To find the derivative of x with respect to t, when x is a function of u and v, and both u and v are functions of t, we use the multivariable chain rule. This rule combines the partial derivatives of x with respect to u and v, and the ordinary derivatives of u and v with respect to t.

$$\frac{dx}{dt} = \frac{\partial x}{\partial u} \cdot \frac{du}{dt} + \frac{\partial x}{\partial v} \cdot \frac{dv}{dt}$$

**step2 Calculate Partial Derivative of x with respect to u**

We need to find the partial derivative of $$x = \ln(u^2 - v^2)$$ with respect to u. When taking the partial derivative with respect to u, we treat v as a constant. The derivative of $$\ln(f(u))$$ is $$\frac{f'(u)}{f(u)}$$.

$$\frac{\partial x}{\partial u} = \frac{\partial}{\partial u} (\ln(u^2 - v^2)) = \frac{2u}{u^2 - v^2}$$

**step3 Calculate Partial Derivative of x with respect to v**

Next, we find the partial derivative of $$x = \ln(u^2 - v^2)$$ with respect to v. When taking the partial derivative with respect to v, we treat u as a constant. The derivative of $$\ln(f(v))$$ is $$\frac{f'(v)}{f(v)}$$.

$$\frac{\partial x}{\partial v} = \frac{\partial}{\partial v} (\ln(u^2 - v^2)) = \frac{-2v}{u^2 - v^2}$$

**step4 Calculate Derivative of u with respect to t**

We are given $$u = t^2$$. We need to find the derivative of u with respect to t. This is a standard derivative of a power function.

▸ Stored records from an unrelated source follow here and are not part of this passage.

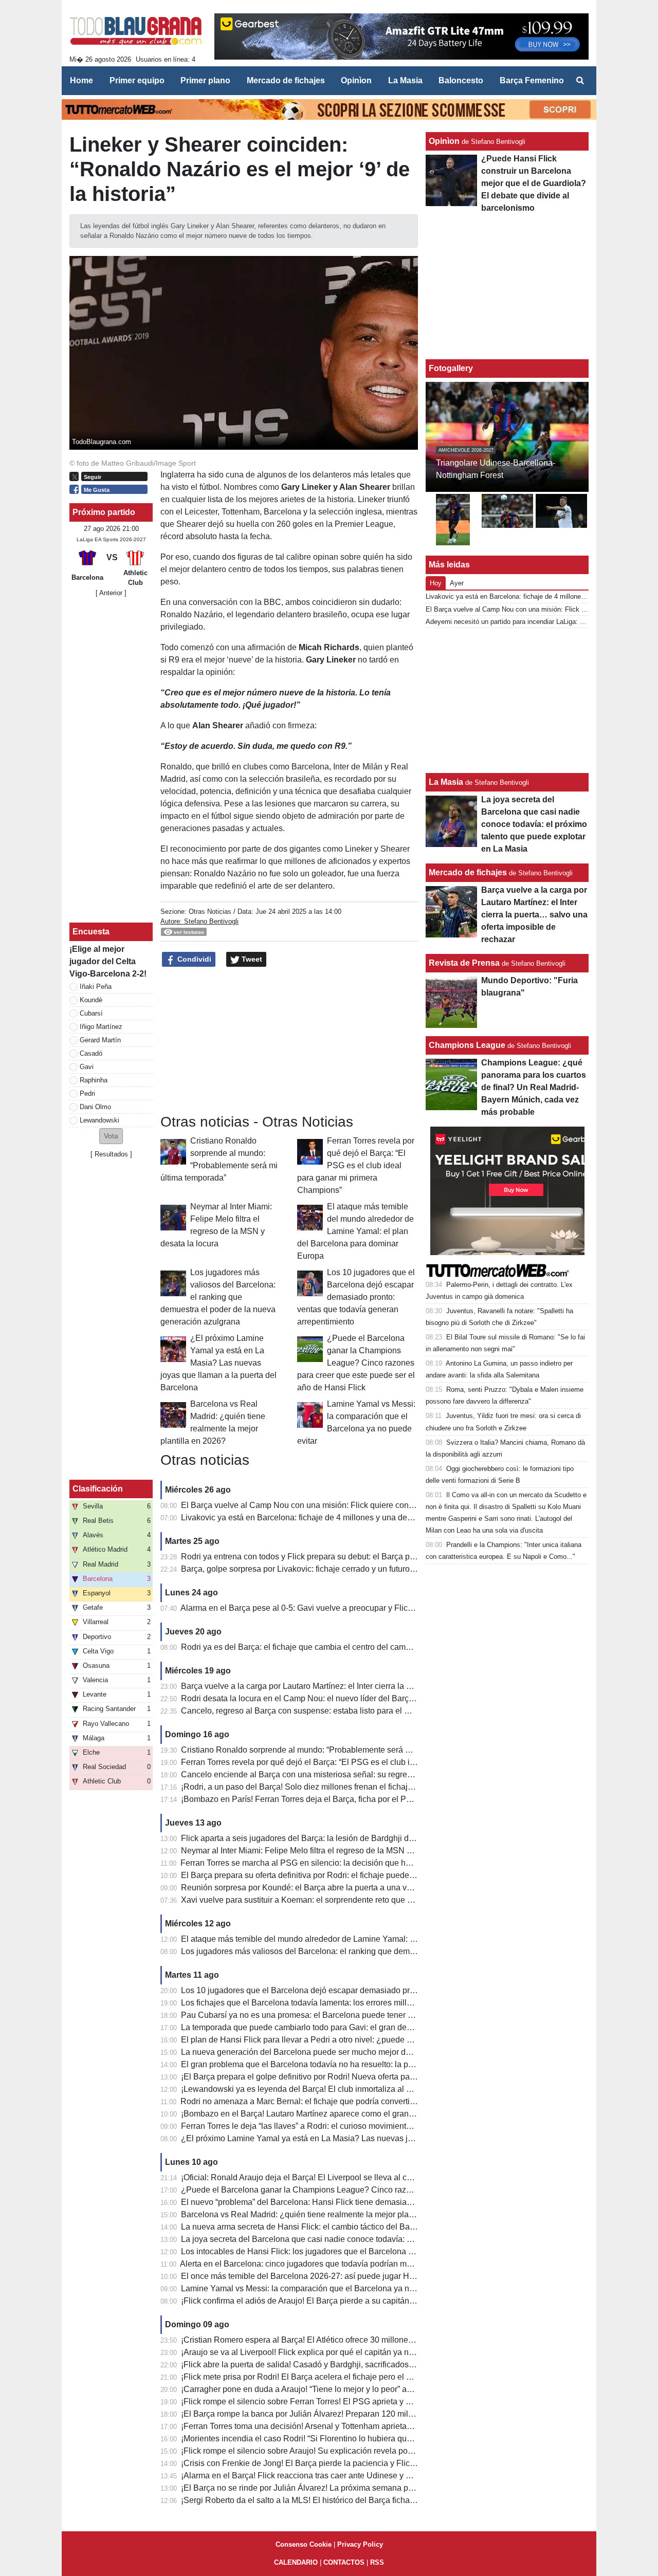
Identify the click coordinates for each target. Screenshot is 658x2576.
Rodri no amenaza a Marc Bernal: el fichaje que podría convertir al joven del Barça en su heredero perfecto (374, 2101)
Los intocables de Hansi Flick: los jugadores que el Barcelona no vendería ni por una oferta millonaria (366, 2251)
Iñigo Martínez (101, 1027)
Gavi (87, 1067)
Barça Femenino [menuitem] (532, 80)
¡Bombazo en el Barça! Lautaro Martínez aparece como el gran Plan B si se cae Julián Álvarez (352, 2113)
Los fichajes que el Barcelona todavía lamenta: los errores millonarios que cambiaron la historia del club (370, 2002)
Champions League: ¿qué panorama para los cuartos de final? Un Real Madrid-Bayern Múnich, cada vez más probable (533, 1087)
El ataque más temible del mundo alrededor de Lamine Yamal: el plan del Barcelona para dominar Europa (355, 1231)
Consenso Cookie (304, 2544)
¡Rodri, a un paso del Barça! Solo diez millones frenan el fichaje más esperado (323, 1786)
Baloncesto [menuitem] (460, 80)
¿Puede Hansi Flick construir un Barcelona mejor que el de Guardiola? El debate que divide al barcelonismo (533, 183)
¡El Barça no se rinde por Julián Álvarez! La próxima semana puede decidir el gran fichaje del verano (364, 2487)
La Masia (446, 782)
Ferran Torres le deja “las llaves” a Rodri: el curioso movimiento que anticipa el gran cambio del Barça (366, 2126)
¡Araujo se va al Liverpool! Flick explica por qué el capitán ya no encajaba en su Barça (338, 2352)
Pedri (87, 1093)
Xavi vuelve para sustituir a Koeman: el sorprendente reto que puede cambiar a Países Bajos (350, 1900)
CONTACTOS (343, 2562)
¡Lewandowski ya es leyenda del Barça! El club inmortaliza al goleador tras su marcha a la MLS (354, 2089)
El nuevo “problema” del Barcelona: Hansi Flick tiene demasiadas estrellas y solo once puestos (354, 2202)
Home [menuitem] (81, 80)
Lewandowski (99, 1120)
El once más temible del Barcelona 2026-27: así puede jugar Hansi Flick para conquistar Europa (356, 2276)
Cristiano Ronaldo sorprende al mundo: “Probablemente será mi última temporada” (331, 1749)
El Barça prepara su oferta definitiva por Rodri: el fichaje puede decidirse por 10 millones (342, 1875)
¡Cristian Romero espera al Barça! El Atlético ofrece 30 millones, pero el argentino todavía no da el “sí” (366, 2339)
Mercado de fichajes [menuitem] (286, 80)
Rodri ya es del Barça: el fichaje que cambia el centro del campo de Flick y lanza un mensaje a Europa (367, 1647)
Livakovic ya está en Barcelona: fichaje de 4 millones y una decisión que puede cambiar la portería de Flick (376, 1517)
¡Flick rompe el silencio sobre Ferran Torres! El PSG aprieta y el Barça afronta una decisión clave (357, 2401)
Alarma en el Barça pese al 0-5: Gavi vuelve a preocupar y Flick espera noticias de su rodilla (348, 1608)
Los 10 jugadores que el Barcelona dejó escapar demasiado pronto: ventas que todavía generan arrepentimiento (356, 1297)
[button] (111, 1136)
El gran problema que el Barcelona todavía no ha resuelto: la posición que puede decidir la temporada (366, 2064)
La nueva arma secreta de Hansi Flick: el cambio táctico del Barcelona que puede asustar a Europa (361, 2226)
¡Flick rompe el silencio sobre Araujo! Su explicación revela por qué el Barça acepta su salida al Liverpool (373, 2450)
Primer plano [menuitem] (205, 80)
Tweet (251, 959)
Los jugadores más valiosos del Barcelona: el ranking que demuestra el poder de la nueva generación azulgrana (218, 1297)
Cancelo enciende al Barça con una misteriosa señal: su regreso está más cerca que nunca (347, 1774)
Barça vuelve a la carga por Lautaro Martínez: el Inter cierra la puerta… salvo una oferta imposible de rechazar (380, 1686)
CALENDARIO (296, 2562)
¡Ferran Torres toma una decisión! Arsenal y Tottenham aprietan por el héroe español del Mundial (357, 2426)
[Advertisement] (289, 1041)
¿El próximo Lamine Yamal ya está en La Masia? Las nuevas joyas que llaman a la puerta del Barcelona (218, 1363)
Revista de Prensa (464, 963)
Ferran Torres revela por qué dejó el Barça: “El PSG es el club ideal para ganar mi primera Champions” (355, 1165)
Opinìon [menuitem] (356, 80)
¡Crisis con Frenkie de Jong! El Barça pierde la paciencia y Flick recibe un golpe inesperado (348, 2463)
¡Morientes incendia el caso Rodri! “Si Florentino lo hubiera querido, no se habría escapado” (348, 2438)
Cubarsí (91, 1013)
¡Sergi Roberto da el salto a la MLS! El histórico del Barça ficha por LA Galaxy (322, 2500)
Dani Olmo (95, 1107)
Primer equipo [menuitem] (136, 80)
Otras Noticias (210, 911)
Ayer (457, 583)
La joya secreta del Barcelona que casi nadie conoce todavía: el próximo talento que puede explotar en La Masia (386, 2239)
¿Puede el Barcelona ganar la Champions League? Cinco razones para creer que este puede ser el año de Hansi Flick (356, 1363)
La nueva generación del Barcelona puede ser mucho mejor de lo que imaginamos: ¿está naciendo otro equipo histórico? (402, 2052)
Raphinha (93, 1080)
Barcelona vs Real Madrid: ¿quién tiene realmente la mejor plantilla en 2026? (322, 2214)
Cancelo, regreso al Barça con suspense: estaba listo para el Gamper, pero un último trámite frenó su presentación (388, 1710)
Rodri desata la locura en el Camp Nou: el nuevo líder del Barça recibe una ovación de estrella (353, 1698)
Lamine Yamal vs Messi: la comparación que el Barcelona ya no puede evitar (321, 2288)
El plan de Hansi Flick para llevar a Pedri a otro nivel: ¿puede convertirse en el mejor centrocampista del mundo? (386, 2039)
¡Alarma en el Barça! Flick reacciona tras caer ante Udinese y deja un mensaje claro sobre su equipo (364, 2475)
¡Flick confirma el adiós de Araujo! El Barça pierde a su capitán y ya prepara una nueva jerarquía (356, 2300)
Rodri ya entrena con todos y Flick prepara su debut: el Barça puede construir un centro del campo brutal (370, 1556)
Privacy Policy (360, 2544)
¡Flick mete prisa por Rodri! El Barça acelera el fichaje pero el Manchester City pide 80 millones (354, 2376)
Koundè (91, 1000)
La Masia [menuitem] (405, 80)
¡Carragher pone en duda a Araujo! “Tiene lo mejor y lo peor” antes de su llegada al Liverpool (349, 2389)
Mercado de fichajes (468, 872)
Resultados (111, 1154)
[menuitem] (580, 81)
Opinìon (444, 141)
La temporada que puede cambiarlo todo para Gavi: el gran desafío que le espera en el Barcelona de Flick (373, 2027)
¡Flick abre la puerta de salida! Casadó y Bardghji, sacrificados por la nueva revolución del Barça (357, 2364)
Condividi (193, 959)
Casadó (91, 1053)
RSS (377, 2562)
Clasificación (97, 1488)
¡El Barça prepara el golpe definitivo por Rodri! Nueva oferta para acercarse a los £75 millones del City (367, 2076)
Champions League (467, 1045)
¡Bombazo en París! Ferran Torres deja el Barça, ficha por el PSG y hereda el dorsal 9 (336, 1799)
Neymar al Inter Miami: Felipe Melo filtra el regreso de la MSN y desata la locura (326, 1850)
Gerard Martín (100, 1040)
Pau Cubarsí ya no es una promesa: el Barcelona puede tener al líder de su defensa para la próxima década (377, 2015)
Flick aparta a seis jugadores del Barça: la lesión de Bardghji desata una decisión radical (342, 1838)
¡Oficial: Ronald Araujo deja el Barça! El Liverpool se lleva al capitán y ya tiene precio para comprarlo (364, 2177)
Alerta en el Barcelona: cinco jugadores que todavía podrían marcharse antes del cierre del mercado (362, 2263)
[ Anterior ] (111, 593)
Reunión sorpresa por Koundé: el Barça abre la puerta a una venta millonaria (321, 1887)
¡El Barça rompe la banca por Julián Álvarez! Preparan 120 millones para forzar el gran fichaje (352, 2413)
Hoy (436, 583)
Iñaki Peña (96, 986)
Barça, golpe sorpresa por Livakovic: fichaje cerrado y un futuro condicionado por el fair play (348, 1569)
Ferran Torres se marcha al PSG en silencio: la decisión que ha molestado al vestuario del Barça (356, 1863)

$$\frac{du}{dt} = \frac{d}{dt} (t^2) = 2t$$

**step5 Calculate Derivative of v with respect to t**

We are given $$v = \cos t$$. We need to find the derivative of v with respect to t. This is a standard derivative of a trigonometric function.

$$\frac{dv}{dt} = \frac{d}{dt} (\cos t) = -\sin t$$

**step6 Substitute and Simplify to Find dx/dt**

Now we substitute the calculated derivatives from the previous steps into the multivariable chain rule formula. Then, we replace u and v with their expressions in terms of t and simplify the result.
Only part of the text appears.